AbbreviationsCI: confidence interval; EF: ejection fraction; ICU: intensive care unit; LV: left ventricle; LVEDV: left ventricular end-diastolic volume; Calcitriol proliferation LVESV: left ventricular end-systolic volume; TTE: transthoracic echocardiography; SAPS: simplified acute physiologic score; US: ultrasonic stethoscopeCompeting interestsThe authors declare that they have no competing interests.Authors’ contributionsJBA, GL, AD, MC, BF, NP and PV participated in the acquisition of data. BM, AG and PV participated in the analysis and interpretation of data. JBA and PV contributed to the conception and design of the study and were involved in the drafting and revision of the manuscript. All authors read and approved the version of the manuscript to be submitted.

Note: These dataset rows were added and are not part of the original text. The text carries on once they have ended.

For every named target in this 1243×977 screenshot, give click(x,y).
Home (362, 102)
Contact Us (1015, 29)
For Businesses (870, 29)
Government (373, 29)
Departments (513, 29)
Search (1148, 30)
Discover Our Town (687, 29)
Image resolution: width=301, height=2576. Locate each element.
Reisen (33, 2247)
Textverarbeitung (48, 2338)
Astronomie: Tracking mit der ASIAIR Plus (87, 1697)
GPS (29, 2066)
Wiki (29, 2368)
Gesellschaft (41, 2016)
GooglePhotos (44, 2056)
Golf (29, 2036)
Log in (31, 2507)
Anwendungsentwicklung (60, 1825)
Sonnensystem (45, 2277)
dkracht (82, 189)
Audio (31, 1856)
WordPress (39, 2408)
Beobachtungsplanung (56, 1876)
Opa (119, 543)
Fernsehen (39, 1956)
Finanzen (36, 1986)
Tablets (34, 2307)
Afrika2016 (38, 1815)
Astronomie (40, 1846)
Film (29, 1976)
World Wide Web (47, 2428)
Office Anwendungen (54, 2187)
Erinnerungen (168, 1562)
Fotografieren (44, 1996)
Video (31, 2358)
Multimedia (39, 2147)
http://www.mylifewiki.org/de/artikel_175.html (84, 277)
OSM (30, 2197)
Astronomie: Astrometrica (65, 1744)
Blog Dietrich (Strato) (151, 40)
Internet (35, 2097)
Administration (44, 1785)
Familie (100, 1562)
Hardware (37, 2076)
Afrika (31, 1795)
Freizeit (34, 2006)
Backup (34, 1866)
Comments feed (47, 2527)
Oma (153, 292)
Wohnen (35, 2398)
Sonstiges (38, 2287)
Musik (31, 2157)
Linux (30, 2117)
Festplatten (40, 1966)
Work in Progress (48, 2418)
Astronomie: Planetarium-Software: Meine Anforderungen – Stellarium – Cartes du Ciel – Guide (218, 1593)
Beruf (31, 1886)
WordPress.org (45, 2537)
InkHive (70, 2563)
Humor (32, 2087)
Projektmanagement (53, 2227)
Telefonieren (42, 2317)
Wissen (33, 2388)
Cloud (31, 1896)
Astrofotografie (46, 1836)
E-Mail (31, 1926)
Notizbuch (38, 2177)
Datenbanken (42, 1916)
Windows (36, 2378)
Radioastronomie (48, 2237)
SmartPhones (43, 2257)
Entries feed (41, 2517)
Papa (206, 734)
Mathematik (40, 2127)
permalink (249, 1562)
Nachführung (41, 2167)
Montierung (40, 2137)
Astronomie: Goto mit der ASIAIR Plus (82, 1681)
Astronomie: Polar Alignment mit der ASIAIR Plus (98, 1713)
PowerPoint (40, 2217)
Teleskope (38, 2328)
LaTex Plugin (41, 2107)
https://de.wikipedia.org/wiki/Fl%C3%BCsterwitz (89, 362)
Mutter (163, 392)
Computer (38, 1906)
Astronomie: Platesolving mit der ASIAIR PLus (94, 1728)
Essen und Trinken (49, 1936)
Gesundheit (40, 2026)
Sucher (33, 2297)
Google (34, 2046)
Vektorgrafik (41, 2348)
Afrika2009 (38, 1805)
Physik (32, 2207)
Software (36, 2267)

There is currently heightened concern about the negative outcomes associated with transfusion of “older” or stored blood products. Several studies have identified the age of transfused packed red blood cell (PRBC) units as an independent risk factor for increased morbidity and mortality [1-4], including in the critical care setting [5,6]. The existence of contradictory studies [1,2,7,8], however, indicates that this is still a matter of conjecture which necessitates further research.Transfusion-related acute lung injury (TRALI) is a serious and potentially fatal adverse transfusion event that has been associated with the transfusion of stored blood products [9-12]. Similar to acute lung injury (ALI) and acute respiratory distress syndrome (ARDS), TRALI manifests as respiratory distress with symptoms of hypoxaemia and pulmonary oedema [13-16].

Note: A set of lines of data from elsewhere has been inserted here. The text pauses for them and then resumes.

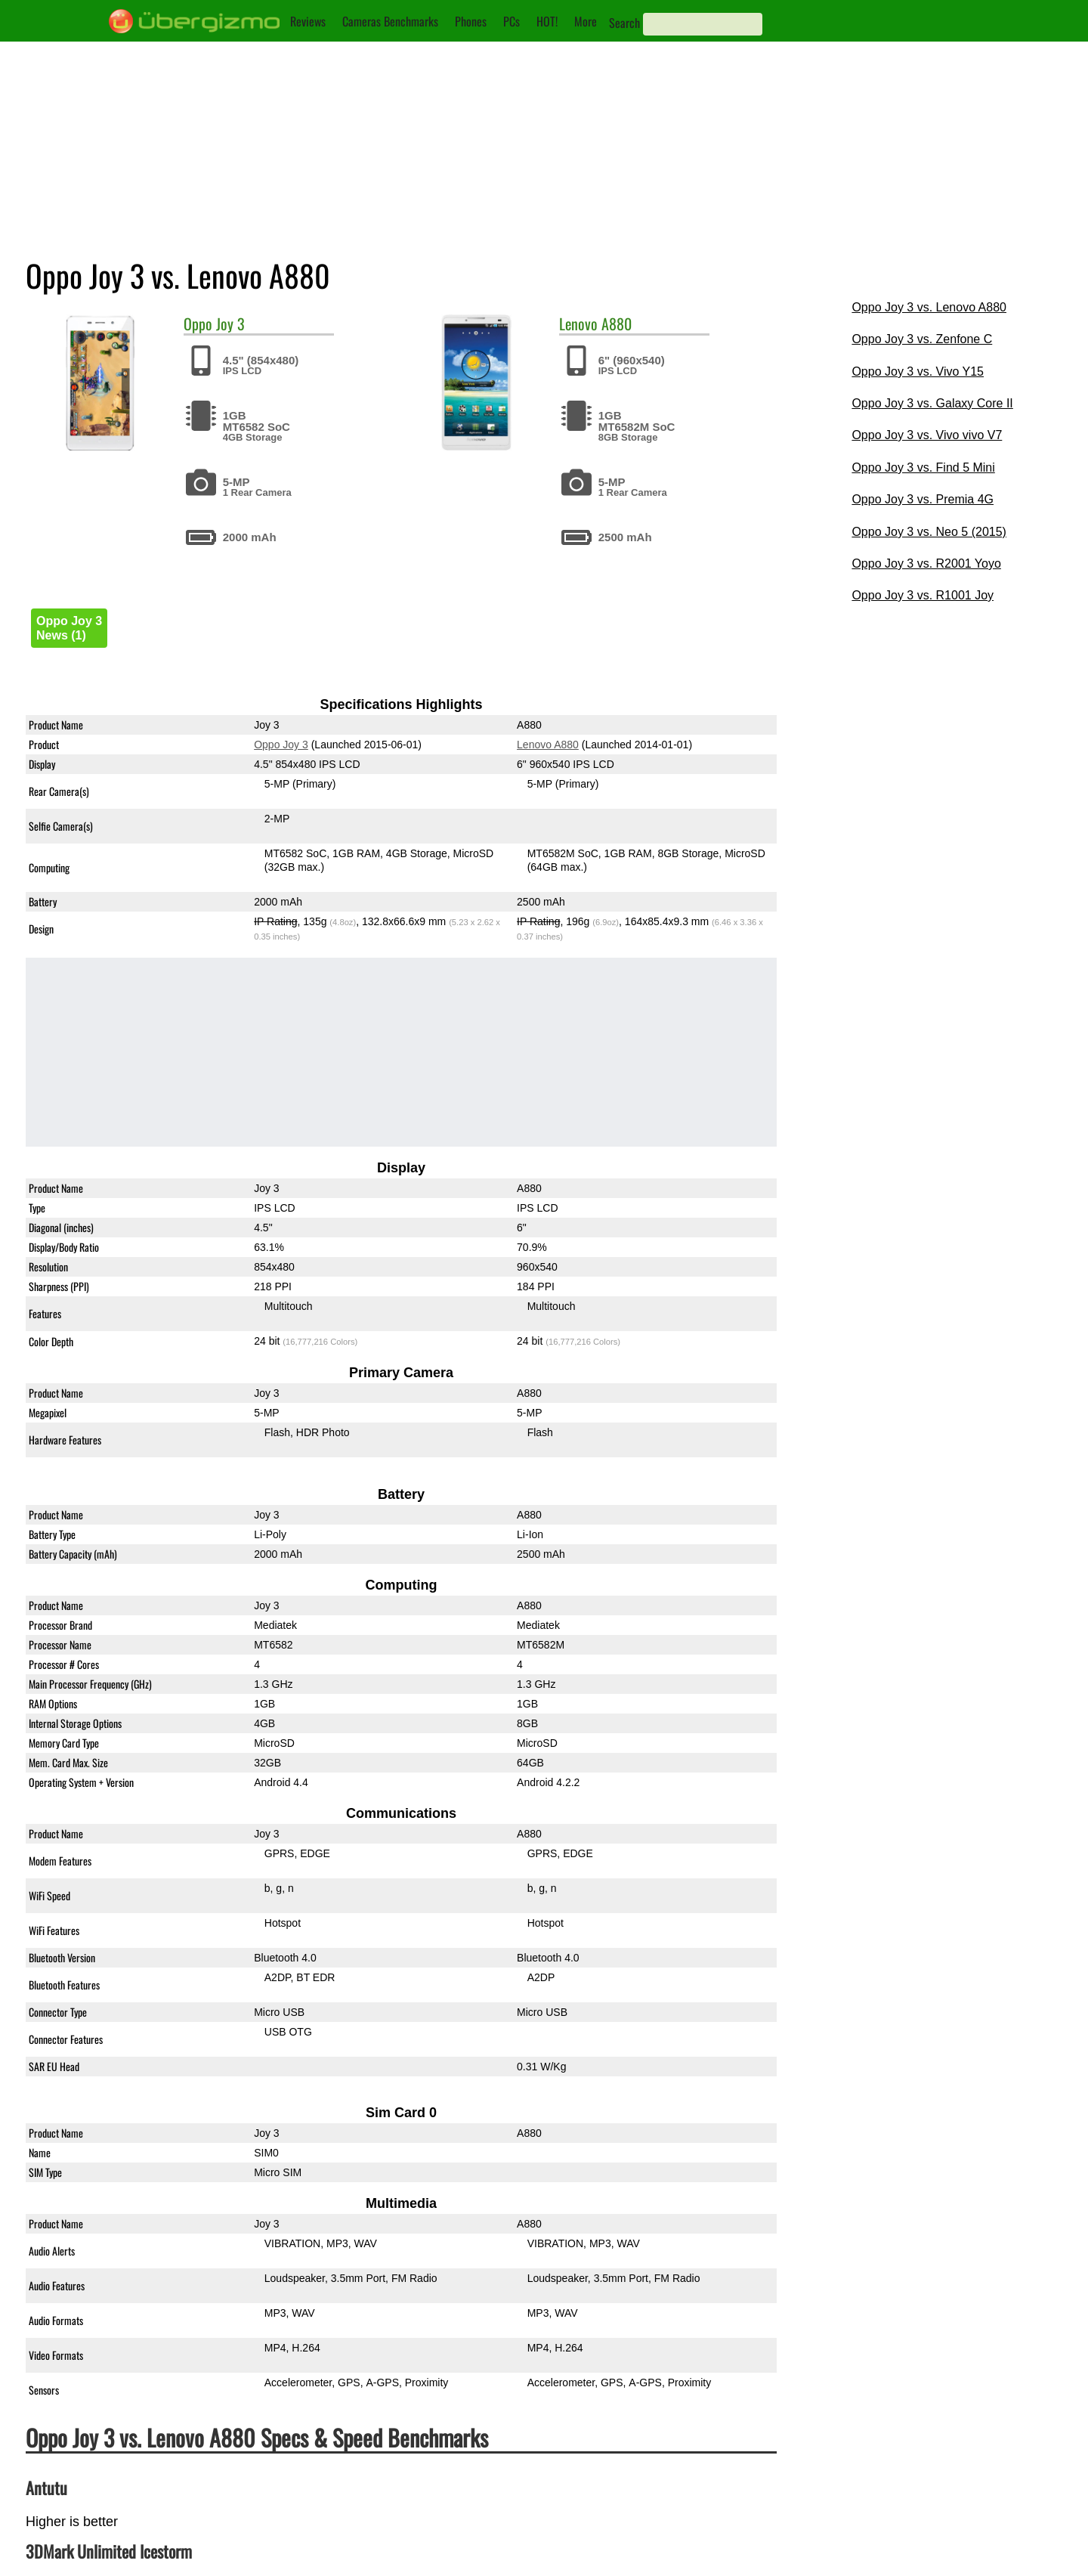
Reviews (308, 21)
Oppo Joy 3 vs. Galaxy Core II (932, 403)
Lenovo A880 (548, 744)
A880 (616, 323)
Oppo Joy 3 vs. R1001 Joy (923, 595)
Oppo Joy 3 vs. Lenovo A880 (929, 307)
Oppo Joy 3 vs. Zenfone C (922, 339)
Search (624, 23)
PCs (511, 21)
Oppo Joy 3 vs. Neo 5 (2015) (929, 531)
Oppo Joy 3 (281, 744)
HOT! (547, 21)
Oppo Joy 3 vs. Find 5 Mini (923, 467)
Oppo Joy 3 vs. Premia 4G (923, 499)
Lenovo (578, 323)
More (585, 21)
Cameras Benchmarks (390, 21)
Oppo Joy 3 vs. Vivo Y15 (918, 371)
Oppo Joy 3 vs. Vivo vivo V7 (927, 435)
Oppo (198, 323)
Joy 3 (230, 323)
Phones (471, 21)
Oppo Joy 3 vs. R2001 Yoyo (926, 563)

However, in the case of TRALI, the onset of symptoms is temporally associated with transfusion (developing either during or within six hours of transfusion) [13-16]. TRALI has been reported by haemovigilance programs to be the most frequent cause of transfusion-related mortality in the US [17] and a leading cause of transfusion-related morbidity and mortality elsewhere [18,19]. However, TRALI is thought to be under-diagnosed and under-reported, particularly in the busy critical care setting where the development of symptoms may be attributed to multiple other disease processes or therapeutic interventions (for example, post cardiopulmonary bypass) rather than transfusion [20-22].

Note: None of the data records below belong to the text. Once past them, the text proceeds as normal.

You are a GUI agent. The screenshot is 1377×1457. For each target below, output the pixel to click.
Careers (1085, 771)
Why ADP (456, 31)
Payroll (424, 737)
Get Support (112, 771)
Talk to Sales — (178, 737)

Indeed, a prospective study, which was not limited by the under-diagnosis and under-reporting inherent to haemo-vigilance programs, described the incidence of TRALI in the critical care setting as 8% [23], while a retrospective study described an incidence AV-951 of 5% [24]. Interestingly, another prospective study reported an incidence of TRALI of 29% in end-stage liver disease (ESLD) patients admitted to critical care with gastrointestinal (GI) bleeding, suggesting that particular patient groups within the critical care setting may be at further risk of TRALI [25].